ACTIVITY A —
According to the article on Venezuela's gold at the Bank of England, how many confirmed coronavirus cases does Venezuela have?
ACTIVITY B —
Pick up the article on Venezuela's gold at the Bank of England right after its last sentence and keep writing it.

[PASSAGE]

Reuters has cited several unnamed sources as saying that Caracas is asking the Bank of England to sell part of Venezuela's gold reserves and send the proceeds to the UN, in order to help the South American nation tackle the COVID-19 outbreak.
There was no word on how much gold Venezuela wants the Bank of England to sell. Neither bank officials nor the Venezuelan Information Ministry has commented on the matter yet.
The UN Development Programme (UNDP), in turn, was quoted by Reuters as saying that it "has been approached recently to explore mechanisms to use existing resources held by the Central Bank of Venezuela in financial institutions outside the country to fund the ongoing efforts to address the […] COVID-19 pandemic”.
According to the World Health Organisation's latest updates, there are 329 confirmed coronavirus cases in Venezuela, with 10 fatalities.
The UNDP remarks followed former UN aid chief Jan Egeland calling to scrap US anti-Venezuela sanctions and releasing the country’s funds in British and American banks.
This came amid reports of Caracas continuing to withdraw its gold reserves for export, with at least eight tonnes of the precious metal removed from state coffers in March.

[/PASSAGE]
[SUPPLIED MATERIAL]

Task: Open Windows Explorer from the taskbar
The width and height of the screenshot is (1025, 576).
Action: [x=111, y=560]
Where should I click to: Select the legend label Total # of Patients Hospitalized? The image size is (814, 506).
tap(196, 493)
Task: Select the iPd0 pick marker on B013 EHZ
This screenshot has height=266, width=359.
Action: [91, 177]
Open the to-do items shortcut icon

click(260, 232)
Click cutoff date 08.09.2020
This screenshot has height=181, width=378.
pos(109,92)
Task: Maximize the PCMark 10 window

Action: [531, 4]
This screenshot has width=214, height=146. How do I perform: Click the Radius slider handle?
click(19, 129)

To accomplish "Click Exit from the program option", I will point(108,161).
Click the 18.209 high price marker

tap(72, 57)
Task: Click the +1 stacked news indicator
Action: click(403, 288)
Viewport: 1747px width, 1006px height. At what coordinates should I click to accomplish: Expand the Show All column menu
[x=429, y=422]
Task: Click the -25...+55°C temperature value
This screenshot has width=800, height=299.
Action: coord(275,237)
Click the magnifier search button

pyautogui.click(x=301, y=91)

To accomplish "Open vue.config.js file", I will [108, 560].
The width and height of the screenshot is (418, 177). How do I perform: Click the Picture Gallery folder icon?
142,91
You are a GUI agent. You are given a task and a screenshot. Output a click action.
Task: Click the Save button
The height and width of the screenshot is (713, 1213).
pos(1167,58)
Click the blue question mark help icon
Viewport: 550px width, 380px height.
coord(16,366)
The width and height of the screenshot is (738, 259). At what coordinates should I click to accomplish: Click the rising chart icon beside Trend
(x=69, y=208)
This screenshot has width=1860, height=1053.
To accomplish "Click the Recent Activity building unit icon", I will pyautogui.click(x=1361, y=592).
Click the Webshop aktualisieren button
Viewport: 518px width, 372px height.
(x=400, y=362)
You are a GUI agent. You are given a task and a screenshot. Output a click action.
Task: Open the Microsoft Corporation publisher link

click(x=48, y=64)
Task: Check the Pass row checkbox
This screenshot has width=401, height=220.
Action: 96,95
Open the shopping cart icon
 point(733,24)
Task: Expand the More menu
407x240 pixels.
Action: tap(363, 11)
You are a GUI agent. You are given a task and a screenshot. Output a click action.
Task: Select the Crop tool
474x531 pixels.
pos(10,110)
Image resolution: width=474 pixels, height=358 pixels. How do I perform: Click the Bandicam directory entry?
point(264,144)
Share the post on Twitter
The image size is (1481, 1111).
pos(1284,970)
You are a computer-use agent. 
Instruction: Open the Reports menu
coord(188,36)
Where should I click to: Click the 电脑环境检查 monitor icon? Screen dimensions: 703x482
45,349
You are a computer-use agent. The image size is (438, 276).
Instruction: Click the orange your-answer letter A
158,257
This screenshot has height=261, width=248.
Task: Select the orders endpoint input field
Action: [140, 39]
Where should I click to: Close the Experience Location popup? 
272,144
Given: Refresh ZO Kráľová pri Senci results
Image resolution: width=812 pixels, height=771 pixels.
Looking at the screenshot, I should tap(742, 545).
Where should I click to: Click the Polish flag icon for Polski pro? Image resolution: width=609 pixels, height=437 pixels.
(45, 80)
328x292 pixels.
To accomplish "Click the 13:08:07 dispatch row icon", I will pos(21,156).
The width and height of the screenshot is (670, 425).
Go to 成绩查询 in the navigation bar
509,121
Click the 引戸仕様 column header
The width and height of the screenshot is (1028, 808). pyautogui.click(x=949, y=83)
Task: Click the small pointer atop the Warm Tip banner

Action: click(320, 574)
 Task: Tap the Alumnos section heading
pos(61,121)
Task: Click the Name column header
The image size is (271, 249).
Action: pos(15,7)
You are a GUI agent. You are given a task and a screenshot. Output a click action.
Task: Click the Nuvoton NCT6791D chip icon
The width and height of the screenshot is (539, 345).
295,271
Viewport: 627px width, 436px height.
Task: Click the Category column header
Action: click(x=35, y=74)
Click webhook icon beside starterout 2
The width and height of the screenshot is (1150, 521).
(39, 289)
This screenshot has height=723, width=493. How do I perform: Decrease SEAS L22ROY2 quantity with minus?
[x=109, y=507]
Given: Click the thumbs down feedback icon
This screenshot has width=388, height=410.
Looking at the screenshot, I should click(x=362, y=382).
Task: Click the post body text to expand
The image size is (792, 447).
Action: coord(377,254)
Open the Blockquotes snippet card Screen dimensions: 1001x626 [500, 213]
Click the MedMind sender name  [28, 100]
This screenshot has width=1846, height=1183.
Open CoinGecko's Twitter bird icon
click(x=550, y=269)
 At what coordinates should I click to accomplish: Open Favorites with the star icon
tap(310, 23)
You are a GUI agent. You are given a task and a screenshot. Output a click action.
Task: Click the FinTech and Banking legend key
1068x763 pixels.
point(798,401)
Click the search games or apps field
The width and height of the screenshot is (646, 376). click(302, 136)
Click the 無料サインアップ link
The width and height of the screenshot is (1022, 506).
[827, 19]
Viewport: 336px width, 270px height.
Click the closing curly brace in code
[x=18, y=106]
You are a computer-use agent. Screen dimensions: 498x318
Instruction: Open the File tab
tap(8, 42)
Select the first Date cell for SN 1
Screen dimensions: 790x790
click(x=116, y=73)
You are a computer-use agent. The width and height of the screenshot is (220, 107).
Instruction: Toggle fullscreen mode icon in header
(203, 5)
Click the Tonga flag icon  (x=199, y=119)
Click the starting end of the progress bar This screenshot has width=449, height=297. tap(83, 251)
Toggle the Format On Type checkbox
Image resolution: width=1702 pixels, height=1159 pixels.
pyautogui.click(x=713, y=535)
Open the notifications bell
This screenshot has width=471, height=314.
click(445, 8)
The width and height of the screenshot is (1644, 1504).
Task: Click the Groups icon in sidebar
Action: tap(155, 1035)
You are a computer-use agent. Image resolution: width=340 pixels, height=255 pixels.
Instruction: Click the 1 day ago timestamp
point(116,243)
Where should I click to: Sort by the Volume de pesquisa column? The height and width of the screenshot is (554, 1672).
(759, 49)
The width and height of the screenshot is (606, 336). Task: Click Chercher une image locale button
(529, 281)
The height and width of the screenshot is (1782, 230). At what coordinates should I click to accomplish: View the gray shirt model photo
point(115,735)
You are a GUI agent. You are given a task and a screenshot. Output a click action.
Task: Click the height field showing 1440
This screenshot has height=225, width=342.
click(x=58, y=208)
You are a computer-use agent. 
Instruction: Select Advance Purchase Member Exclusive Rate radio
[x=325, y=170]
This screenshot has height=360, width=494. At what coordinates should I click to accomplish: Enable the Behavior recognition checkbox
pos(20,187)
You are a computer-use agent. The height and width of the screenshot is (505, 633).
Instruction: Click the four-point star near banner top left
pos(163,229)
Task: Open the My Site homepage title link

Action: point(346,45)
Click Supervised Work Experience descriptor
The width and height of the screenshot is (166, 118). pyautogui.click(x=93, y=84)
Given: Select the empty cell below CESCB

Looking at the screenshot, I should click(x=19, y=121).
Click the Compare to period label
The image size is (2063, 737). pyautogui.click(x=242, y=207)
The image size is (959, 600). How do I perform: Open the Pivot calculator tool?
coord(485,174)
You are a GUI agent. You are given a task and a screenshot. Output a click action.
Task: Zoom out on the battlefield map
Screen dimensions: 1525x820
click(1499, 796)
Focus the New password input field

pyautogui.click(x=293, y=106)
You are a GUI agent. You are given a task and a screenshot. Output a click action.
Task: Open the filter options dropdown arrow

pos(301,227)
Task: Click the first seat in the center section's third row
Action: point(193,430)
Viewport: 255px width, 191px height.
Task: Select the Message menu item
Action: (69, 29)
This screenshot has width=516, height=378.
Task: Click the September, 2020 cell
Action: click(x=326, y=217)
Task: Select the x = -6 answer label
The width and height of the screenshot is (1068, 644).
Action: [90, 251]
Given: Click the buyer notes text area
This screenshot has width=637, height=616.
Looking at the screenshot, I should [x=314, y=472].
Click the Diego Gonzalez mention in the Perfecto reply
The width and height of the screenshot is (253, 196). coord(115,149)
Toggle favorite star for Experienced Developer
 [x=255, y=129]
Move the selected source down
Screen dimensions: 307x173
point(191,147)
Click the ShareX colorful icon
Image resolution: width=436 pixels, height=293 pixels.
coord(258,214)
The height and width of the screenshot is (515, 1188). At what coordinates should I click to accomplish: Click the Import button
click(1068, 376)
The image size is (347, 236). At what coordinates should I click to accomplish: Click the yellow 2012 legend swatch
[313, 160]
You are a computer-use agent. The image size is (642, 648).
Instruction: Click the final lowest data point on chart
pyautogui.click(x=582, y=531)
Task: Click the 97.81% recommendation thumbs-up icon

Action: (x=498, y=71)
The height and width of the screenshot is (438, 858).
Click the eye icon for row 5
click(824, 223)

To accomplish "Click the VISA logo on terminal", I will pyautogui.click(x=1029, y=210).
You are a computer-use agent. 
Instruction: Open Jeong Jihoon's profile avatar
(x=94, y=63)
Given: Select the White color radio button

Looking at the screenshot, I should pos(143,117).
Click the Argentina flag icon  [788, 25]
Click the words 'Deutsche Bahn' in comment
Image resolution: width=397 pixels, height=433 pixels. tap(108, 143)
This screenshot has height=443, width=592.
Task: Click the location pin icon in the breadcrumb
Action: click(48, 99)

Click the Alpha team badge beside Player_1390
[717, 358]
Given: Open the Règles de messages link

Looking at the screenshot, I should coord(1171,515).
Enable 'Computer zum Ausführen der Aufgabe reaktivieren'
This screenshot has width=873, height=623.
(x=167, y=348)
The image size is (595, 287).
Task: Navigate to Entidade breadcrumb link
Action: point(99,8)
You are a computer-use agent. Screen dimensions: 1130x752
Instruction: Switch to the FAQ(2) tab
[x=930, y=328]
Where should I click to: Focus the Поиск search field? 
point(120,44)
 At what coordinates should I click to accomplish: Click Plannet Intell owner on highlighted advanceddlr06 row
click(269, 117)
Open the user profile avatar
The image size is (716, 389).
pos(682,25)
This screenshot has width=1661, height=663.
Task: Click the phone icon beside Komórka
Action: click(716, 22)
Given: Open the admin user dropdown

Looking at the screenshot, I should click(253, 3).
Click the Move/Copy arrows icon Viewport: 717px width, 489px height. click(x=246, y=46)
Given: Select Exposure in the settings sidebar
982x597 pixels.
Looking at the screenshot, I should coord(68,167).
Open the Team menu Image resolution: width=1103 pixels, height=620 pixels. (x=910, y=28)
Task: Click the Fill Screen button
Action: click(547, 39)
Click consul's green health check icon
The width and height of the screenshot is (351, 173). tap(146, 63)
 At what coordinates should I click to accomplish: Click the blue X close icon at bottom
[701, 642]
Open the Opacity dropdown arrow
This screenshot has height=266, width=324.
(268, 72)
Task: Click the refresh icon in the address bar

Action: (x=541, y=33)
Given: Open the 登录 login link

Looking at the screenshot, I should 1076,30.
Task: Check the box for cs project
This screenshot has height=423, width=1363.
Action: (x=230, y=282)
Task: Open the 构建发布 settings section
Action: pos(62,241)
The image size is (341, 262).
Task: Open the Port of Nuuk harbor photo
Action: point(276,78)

[/SUPPLIED MATERIAL]

YOUR RESPONSE A —
329 confirmed cases, with 10 deaths.

YOUR RESPONSE B —
In May 2019, Bloomberg quoted sources familiar with the matter as saying that Caracas had sold 15 tonnes of gold worth $570 million from central bank reserves, managing to bypass US Treasury sanctions which have been slapped on Venezuelan state companies since the beginning of 2019.
Maduro Warns Against 'Robbing Venezuela of Gold'
In an interview with the BBC last year, Venezuelan President Nicolas Maduro, for his part, expressed hope that his country would not be "robbed of the gold that legally belongs to the Central Bank of Venezuela" and that international law would "be respected and prevail".
Maduro suggested that "more or less 80 tonnes" of the country's gold could currently be frozen in the Bank of England.
Earlier that year, Venezuelan opposition leader Juan Guaido reportedly asked then-UK Prime Minister May and Bank of England Governor Mark Carney not to return gold bullions to Maduro's government.
This was preceded by a Bloomberg report that the Bank of England had refused to withdraw Venezuela's gold reserves, thought to be worth about $1.2 billion, following Maduro's request.
The Latin American country remains embroiled in a political standoff, which escalated after Guaido declared himself the country's interim president in late January 2019, in a move immediately supported by the US and its allies. Maduro accused Guaido of being a “puppet”, while blasting Washington for orchestrating a coup in Venezuela.